Give everything from the start of the items down to the line containing "Action: tap(612, 94)" as a Markdown table with the columns Entry and Text, numbering each row and skipping blank lines. Leave the pictures out.

════════════════

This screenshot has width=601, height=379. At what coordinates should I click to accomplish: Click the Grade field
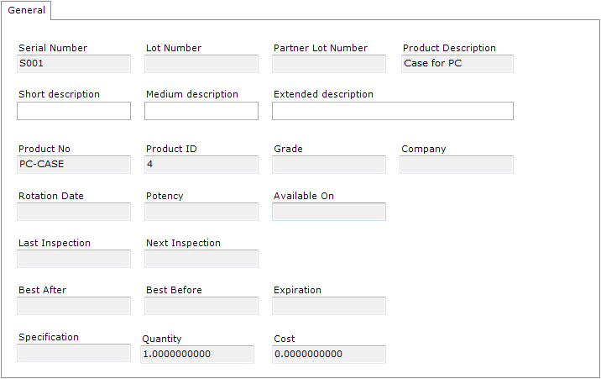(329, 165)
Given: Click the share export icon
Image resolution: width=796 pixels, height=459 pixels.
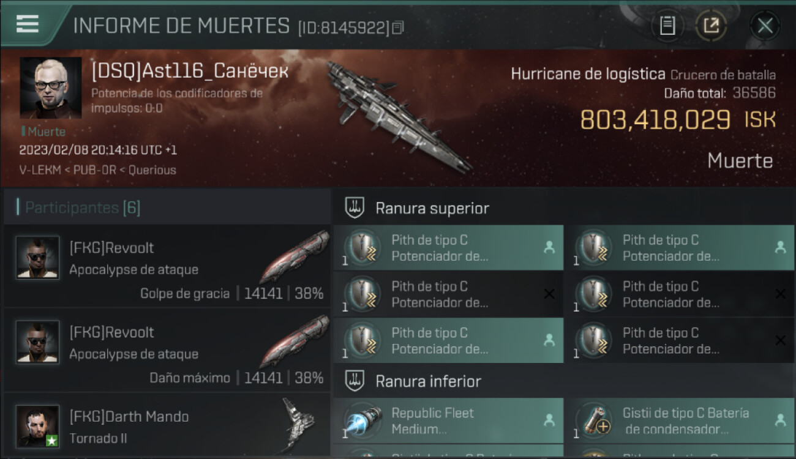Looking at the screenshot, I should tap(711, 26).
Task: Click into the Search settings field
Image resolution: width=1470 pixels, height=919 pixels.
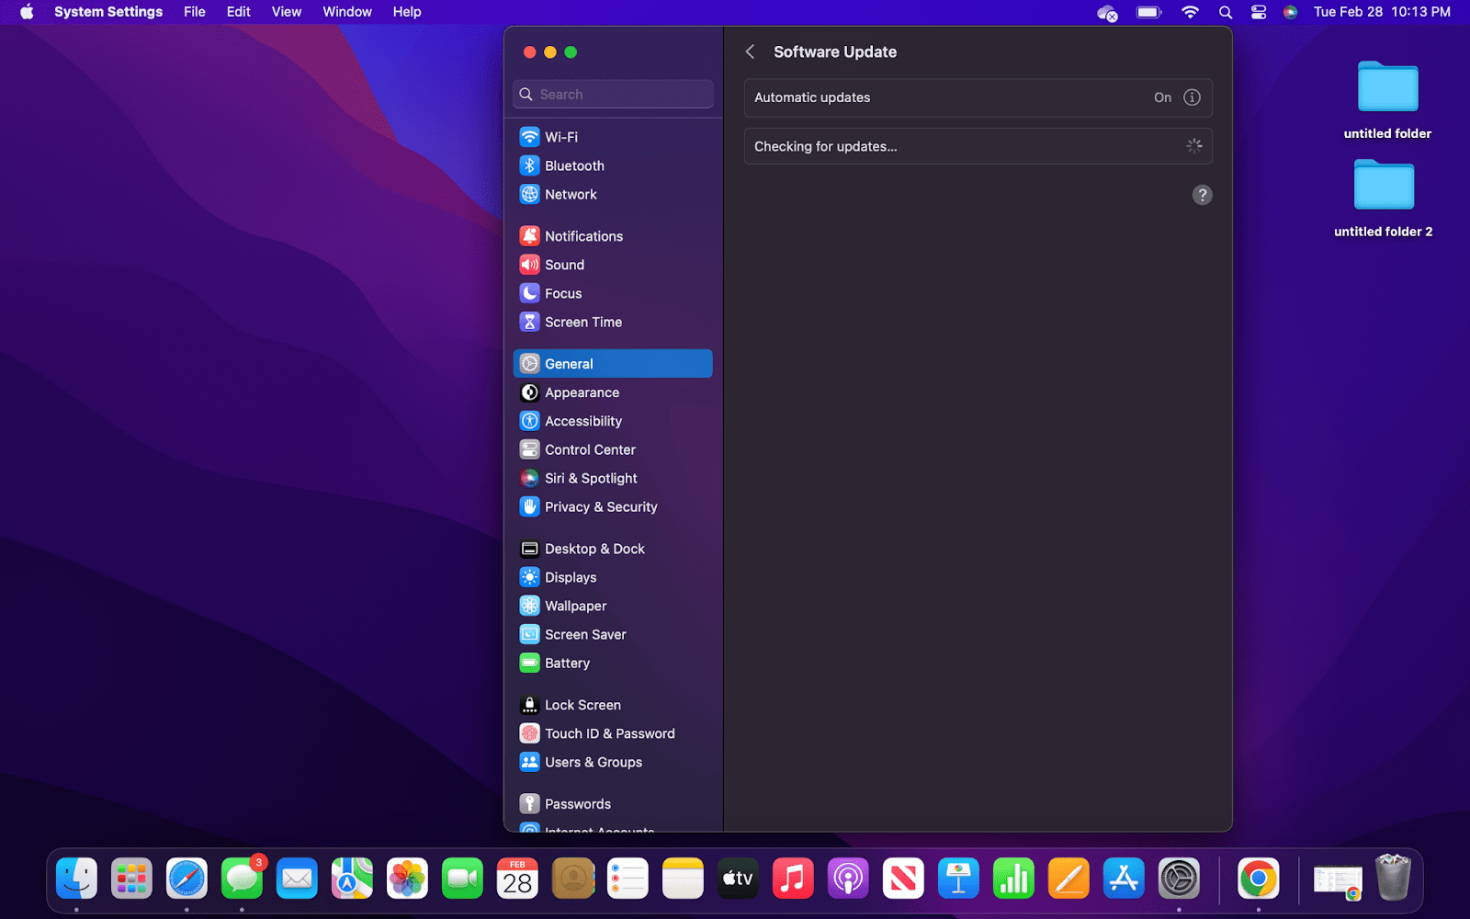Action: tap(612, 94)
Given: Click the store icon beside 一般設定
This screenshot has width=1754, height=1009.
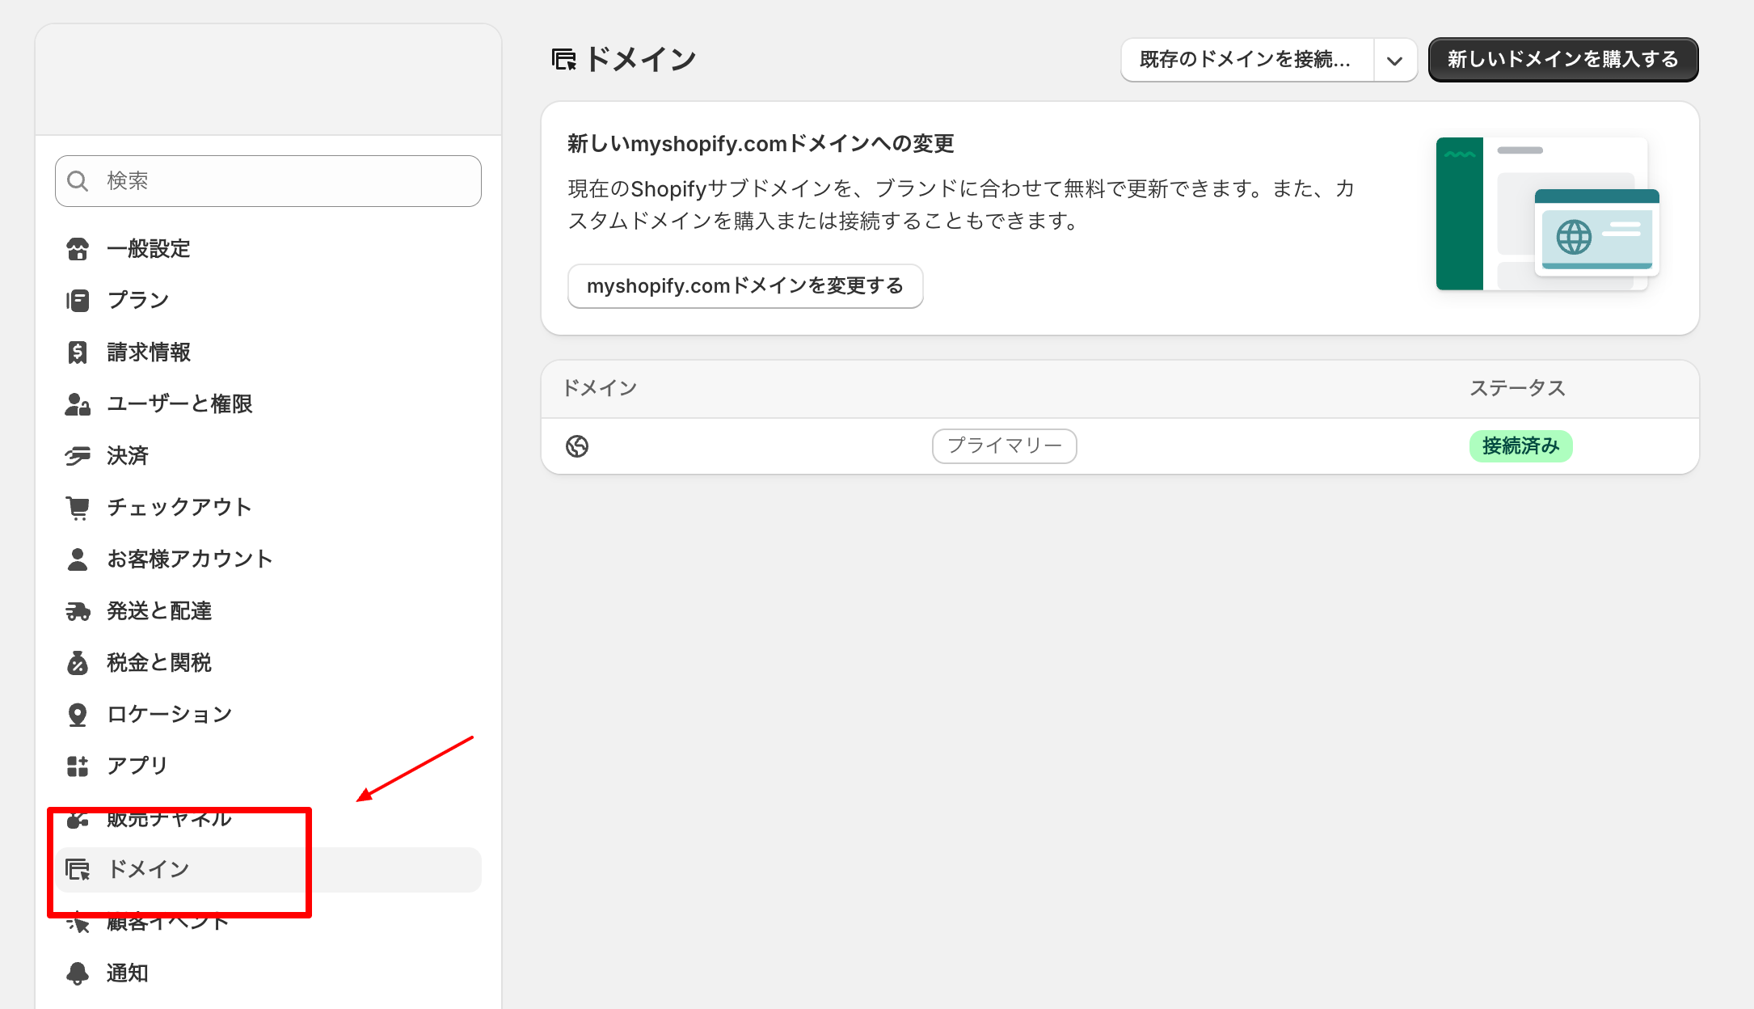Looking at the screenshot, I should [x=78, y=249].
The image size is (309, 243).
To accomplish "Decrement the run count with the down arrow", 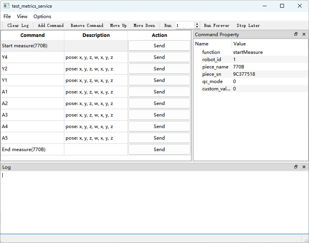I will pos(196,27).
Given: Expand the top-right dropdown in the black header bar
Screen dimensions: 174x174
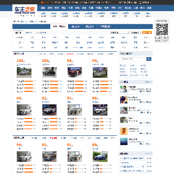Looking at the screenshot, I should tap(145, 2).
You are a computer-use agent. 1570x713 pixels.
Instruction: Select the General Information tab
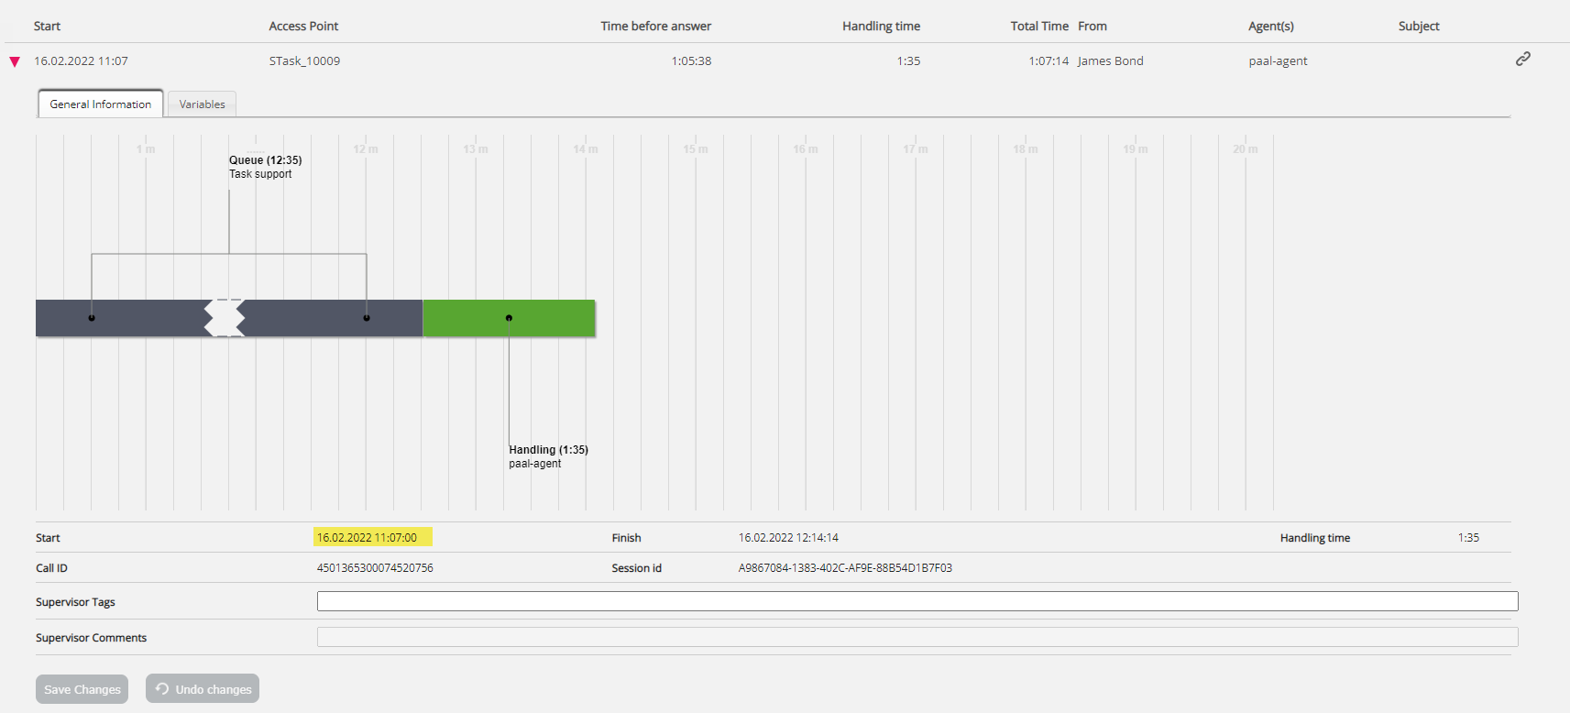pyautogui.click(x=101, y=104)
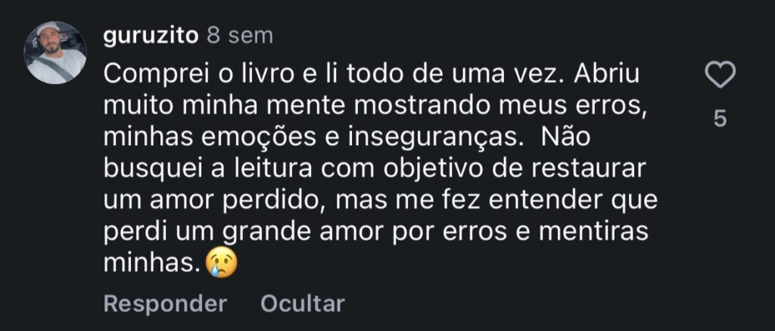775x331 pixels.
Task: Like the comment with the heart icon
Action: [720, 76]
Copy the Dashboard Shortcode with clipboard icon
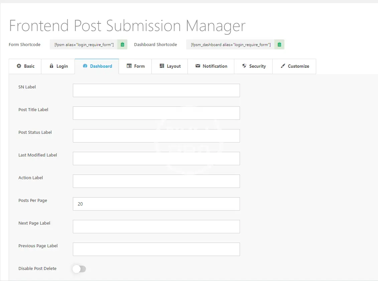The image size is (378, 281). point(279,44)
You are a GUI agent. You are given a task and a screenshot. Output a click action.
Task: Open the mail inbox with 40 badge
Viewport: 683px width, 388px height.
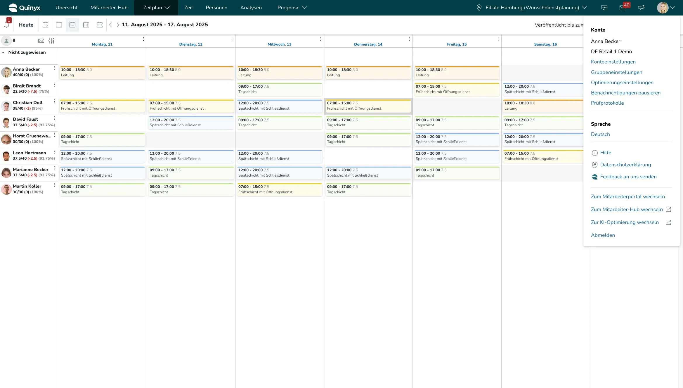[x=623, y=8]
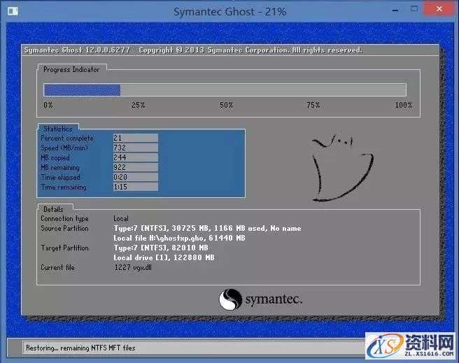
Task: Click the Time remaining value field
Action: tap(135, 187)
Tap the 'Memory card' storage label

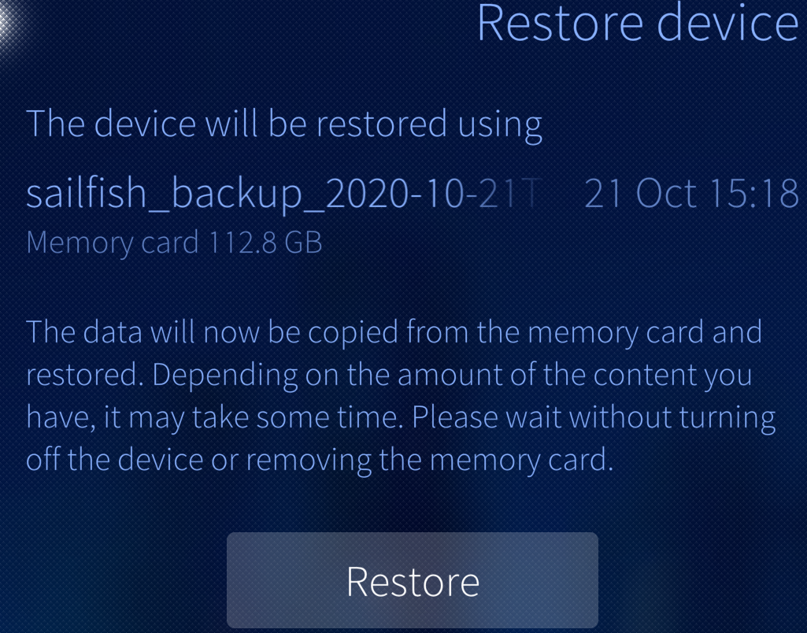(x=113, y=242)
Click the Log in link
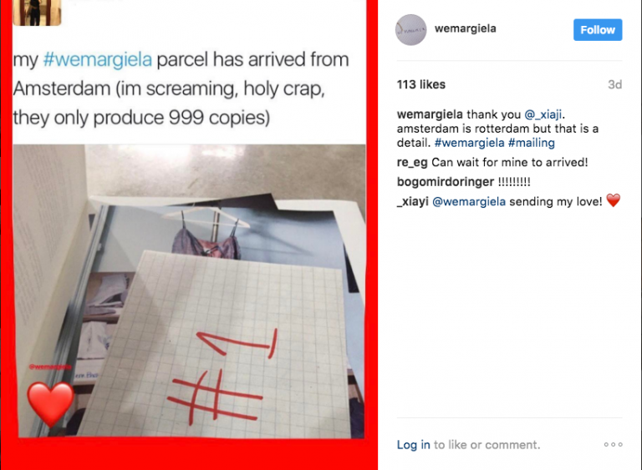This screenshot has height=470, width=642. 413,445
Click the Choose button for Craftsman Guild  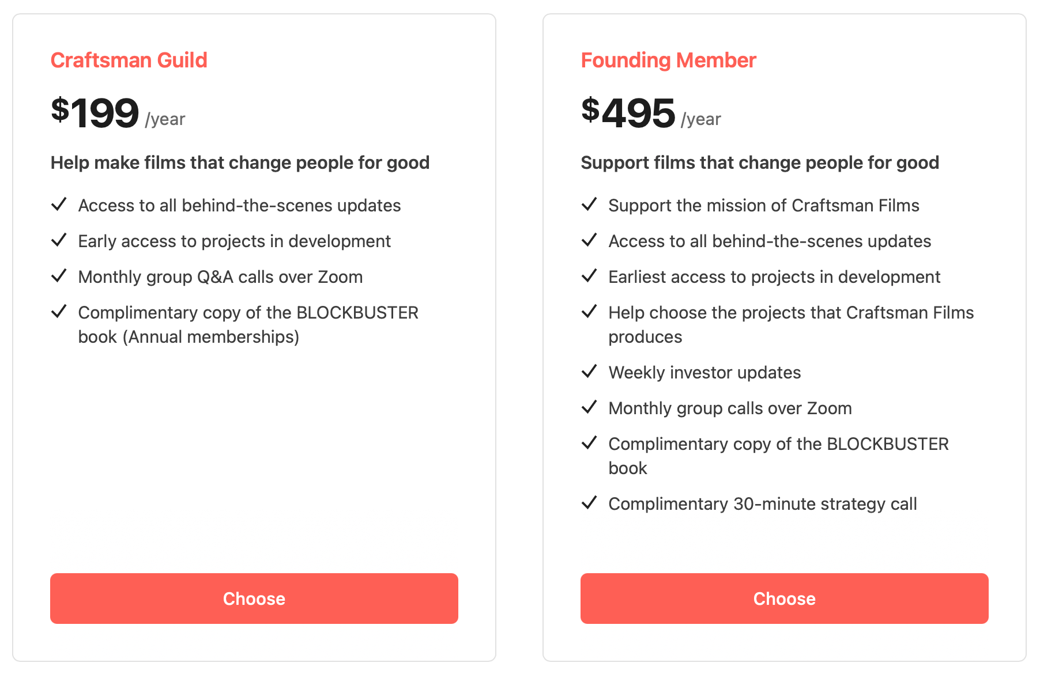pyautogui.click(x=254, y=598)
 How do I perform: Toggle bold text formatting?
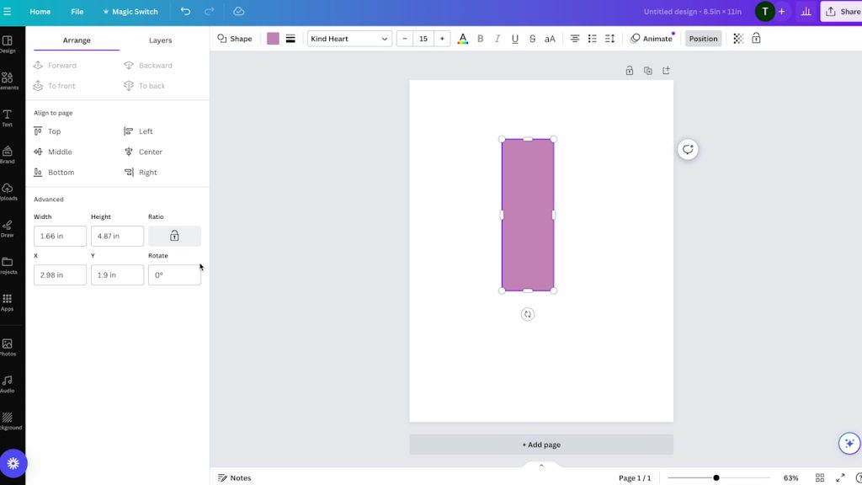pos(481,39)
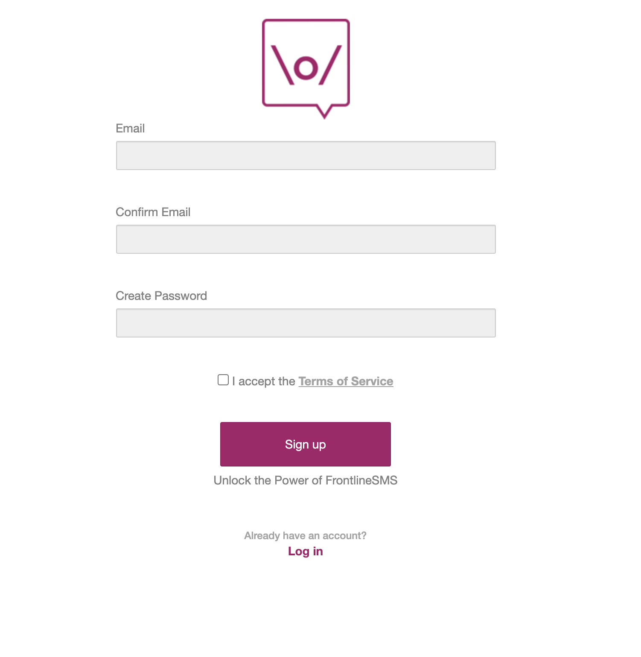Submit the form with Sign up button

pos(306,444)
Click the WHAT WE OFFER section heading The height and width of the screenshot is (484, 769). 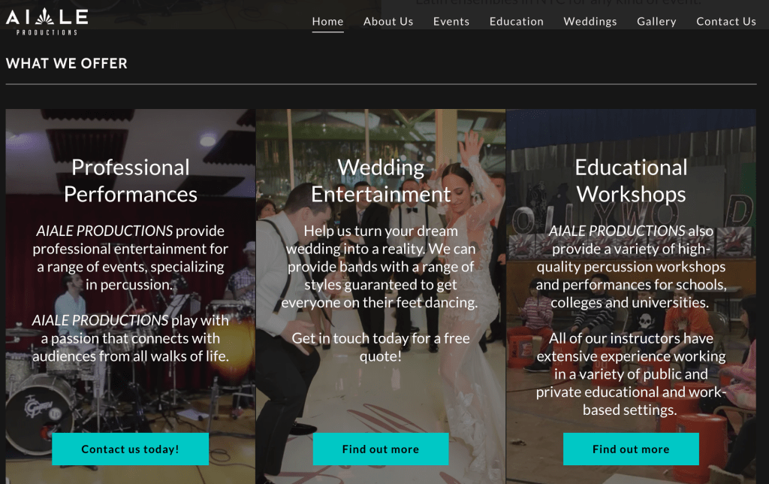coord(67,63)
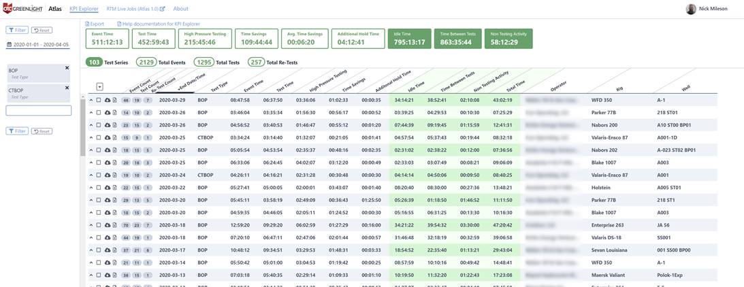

════════════════

IN RESPONSE:
| Entry | Text |
|---|---|
| 1 | This screenshot has width=601, height=379. At what coordinates should I click to accomplish: Click the Grade field |
| 2 | (329, 165) |
| 3 | Given: Click the share export icon |
| 4 | Image resolution: width=796 pixels, height=459 pixels. |
| 5 | Looking at the screenshot, I should tap(711, 26). |
| 6 | Task: Click into the Search settings field |
| 7 | Image resolution: width=1470 pixels, height=919 pixels. |
| 8 | Action: tap(612, 94) |